2. The holiday of Thanksgiving. I understand why Thanksgiving can be a person's favorite holiday; however, I've always struggled with it. First, growing up we only celebrated it when my birthday fell on Thanksgiving day (this happened twice I think.) The reason being that people were "deer hunting" which obviously took precedence to family time and giving thanks. Also, while I am deeply thankful for many things in my life, I have hard time recognizing the good without first examining the bad. Unfortunately, this year happened to have much loss in it - much of which was unexpected. So, while I jubilantly try to celebrate other holidays, Thanksgiving is always tough especially in a year that was eclipsed by many sorrows.
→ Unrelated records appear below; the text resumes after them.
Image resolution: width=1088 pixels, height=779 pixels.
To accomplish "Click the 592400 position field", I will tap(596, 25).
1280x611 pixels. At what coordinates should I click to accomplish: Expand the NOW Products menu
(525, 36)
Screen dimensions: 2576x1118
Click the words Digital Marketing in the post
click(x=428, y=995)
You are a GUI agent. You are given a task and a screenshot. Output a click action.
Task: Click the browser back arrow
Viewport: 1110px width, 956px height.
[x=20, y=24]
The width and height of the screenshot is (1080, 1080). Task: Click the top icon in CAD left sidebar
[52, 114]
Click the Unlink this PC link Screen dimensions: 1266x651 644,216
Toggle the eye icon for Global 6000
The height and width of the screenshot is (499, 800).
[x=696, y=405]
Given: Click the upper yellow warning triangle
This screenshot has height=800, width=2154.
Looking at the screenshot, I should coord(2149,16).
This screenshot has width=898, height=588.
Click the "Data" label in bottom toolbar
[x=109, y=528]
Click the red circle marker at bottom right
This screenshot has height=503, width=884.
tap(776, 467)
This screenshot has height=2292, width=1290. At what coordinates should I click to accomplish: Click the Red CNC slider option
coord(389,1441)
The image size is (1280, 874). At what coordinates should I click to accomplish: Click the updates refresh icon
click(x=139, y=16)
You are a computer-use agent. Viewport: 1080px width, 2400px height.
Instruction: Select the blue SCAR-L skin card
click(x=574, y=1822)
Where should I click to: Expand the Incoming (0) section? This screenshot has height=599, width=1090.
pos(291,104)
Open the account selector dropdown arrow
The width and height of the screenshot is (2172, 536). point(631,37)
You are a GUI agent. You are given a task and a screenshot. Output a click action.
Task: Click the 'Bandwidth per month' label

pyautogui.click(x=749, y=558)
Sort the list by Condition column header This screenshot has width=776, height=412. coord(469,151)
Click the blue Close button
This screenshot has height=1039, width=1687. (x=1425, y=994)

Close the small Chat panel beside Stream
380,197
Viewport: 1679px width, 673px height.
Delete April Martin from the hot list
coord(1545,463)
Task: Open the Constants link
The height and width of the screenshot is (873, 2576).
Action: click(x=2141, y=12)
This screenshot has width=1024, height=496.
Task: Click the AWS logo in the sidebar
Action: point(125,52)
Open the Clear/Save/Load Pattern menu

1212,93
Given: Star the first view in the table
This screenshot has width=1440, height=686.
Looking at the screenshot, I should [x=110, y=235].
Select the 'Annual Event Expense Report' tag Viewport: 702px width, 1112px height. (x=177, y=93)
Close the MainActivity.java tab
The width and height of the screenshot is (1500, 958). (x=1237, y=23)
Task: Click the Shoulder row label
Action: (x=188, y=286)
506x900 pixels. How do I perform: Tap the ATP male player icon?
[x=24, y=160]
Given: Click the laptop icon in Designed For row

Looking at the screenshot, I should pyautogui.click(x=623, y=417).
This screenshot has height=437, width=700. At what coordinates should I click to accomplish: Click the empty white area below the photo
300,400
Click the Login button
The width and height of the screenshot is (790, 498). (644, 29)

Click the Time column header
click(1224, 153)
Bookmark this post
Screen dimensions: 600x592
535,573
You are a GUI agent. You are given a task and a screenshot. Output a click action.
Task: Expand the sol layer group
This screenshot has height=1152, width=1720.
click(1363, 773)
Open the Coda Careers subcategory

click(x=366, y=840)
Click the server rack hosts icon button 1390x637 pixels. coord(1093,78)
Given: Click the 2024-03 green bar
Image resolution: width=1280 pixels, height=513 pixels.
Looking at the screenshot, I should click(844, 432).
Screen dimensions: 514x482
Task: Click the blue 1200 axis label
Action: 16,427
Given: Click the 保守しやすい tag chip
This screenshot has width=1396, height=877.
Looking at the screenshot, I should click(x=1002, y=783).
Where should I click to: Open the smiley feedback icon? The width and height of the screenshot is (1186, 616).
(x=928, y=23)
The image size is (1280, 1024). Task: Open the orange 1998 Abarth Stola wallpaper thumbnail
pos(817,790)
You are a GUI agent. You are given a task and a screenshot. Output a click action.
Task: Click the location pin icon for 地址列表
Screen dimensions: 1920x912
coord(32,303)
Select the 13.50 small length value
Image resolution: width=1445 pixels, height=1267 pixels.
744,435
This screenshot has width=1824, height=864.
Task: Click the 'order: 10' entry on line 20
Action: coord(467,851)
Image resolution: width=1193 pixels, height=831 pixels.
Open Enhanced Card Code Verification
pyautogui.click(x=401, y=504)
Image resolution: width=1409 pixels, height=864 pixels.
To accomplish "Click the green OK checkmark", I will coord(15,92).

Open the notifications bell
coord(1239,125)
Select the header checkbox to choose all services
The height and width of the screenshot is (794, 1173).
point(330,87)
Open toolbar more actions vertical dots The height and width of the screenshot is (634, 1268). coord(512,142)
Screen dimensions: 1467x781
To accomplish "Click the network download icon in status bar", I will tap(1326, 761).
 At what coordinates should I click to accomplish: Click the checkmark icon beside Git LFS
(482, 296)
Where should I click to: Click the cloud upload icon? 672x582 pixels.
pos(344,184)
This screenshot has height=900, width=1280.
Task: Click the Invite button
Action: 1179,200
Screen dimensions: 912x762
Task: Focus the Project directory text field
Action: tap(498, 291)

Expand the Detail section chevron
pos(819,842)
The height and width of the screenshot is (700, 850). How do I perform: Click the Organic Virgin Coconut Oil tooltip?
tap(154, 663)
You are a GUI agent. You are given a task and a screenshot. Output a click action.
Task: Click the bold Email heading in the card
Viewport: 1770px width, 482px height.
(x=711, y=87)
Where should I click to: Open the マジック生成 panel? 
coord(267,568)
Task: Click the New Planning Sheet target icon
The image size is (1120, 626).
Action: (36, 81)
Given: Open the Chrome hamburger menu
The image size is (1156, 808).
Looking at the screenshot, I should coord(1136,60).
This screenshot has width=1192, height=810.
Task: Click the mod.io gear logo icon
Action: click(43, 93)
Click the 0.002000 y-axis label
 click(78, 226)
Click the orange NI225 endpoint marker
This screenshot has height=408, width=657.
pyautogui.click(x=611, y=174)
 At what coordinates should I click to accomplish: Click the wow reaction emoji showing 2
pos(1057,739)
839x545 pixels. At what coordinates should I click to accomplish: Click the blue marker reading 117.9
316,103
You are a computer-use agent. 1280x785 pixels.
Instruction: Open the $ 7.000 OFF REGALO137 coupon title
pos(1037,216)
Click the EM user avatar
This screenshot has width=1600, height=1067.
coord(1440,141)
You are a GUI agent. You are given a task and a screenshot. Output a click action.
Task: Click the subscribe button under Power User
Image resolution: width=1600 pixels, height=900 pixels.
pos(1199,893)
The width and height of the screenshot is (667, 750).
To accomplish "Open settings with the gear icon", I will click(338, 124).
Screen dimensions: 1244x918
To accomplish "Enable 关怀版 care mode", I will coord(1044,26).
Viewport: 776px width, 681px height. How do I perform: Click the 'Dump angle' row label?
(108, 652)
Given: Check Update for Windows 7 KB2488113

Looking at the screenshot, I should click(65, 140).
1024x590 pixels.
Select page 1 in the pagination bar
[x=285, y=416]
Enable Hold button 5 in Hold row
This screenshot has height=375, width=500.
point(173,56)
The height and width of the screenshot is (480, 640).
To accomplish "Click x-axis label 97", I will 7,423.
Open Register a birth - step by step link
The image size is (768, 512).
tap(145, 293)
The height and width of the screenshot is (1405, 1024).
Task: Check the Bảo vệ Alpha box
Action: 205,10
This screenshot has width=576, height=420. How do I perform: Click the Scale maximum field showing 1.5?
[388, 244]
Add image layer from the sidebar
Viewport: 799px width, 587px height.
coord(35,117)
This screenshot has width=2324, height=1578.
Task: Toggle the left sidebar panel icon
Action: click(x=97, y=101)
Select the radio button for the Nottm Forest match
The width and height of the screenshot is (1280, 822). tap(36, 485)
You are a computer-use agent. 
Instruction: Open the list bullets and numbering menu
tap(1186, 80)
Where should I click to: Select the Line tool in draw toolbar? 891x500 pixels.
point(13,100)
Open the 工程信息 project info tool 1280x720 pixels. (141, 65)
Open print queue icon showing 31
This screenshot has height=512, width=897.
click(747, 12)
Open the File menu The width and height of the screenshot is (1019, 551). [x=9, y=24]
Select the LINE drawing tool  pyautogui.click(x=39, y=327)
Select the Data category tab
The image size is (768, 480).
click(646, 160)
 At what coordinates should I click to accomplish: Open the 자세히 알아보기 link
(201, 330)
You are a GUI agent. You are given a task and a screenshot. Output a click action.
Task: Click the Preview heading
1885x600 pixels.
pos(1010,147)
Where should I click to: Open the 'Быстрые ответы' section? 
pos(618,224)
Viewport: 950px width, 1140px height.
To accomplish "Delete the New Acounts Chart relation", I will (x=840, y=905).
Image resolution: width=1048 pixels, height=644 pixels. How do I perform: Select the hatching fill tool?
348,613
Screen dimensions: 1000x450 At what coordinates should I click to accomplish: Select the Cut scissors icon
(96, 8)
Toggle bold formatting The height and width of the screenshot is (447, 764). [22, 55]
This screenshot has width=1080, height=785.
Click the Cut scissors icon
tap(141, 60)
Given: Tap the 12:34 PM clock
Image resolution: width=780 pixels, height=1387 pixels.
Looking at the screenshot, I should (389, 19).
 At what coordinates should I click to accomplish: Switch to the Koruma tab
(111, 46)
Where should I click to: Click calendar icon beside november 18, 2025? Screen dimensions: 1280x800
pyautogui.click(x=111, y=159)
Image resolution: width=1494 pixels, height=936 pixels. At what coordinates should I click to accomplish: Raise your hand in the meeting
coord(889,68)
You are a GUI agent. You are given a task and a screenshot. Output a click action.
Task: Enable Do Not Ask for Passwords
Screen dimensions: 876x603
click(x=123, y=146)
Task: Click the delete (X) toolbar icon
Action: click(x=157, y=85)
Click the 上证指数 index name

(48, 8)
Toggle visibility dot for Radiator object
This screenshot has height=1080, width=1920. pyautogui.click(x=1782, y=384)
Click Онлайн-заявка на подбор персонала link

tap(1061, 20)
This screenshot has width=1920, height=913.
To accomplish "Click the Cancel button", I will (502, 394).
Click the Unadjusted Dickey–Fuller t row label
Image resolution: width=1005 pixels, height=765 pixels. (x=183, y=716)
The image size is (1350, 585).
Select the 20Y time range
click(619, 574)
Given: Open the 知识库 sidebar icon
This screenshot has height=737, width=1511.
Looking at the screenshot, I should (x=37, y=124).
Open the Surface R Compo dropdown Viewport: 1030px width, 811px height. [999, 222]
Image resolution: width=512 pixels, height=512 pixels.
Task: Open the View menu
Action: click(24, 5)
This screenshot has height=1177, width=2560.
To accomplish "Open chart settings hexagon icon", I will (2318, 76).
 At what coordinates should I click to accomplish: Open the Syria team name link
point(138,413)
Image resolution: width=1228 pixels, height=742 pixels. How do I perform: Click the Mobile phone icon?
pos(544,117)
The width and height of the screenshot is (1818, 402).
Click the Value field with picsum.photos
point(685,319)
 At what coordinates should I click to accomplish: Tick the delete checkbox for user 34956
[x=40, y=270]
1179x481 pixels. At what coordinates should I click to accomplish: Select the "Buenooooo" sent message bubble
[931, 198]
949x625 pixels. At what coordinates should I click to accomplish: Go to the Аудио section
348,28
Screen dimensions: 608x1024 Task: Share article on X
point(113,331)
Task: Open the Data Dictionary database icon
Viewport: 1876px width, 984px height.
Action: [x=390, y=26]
3. Road rage. My husband and I had to carpool to work today. As a result, he experienced first-hand my morning ranting (in all its pre-coffee, Atlanta stop-and-go traffic glory.) His comment was that they could create a TV show solely based off of my comments during the morning commute because I am essentially a younger, female version of Lewis Black. This morning was entitled "I'm Cancelling Christmas." Why? Because I saw the maintenance workers in front of the Governor's mansion hanging garlands and wreaths while disdainfully muttering that I'm not celebrating Christmas this year and continued to mutter how stupid they were for hanging the wreaths. If you know me at all, this is an utterly preposterous statement since Christmas is my favorite time of year and I try to extend it fully from the end of October to MLK or Valentine's Day. It fully illustrates my morning moods though. Maybe I'll start a segment of weekly statements issued by me in traffic. Let's just say it would not be G-rated.

So, if there are any readers out there, I apologize for failing to post for so long and for the poor quality of this entry. Hopefully it will get the gears working again though and I'll be back to my normal cynical, dry-humored self this week.

Did I mention that my Christmas tree is a black (and silver) theme... I guess my personality creeps through in even the most festive occasions lest anyone worry too much.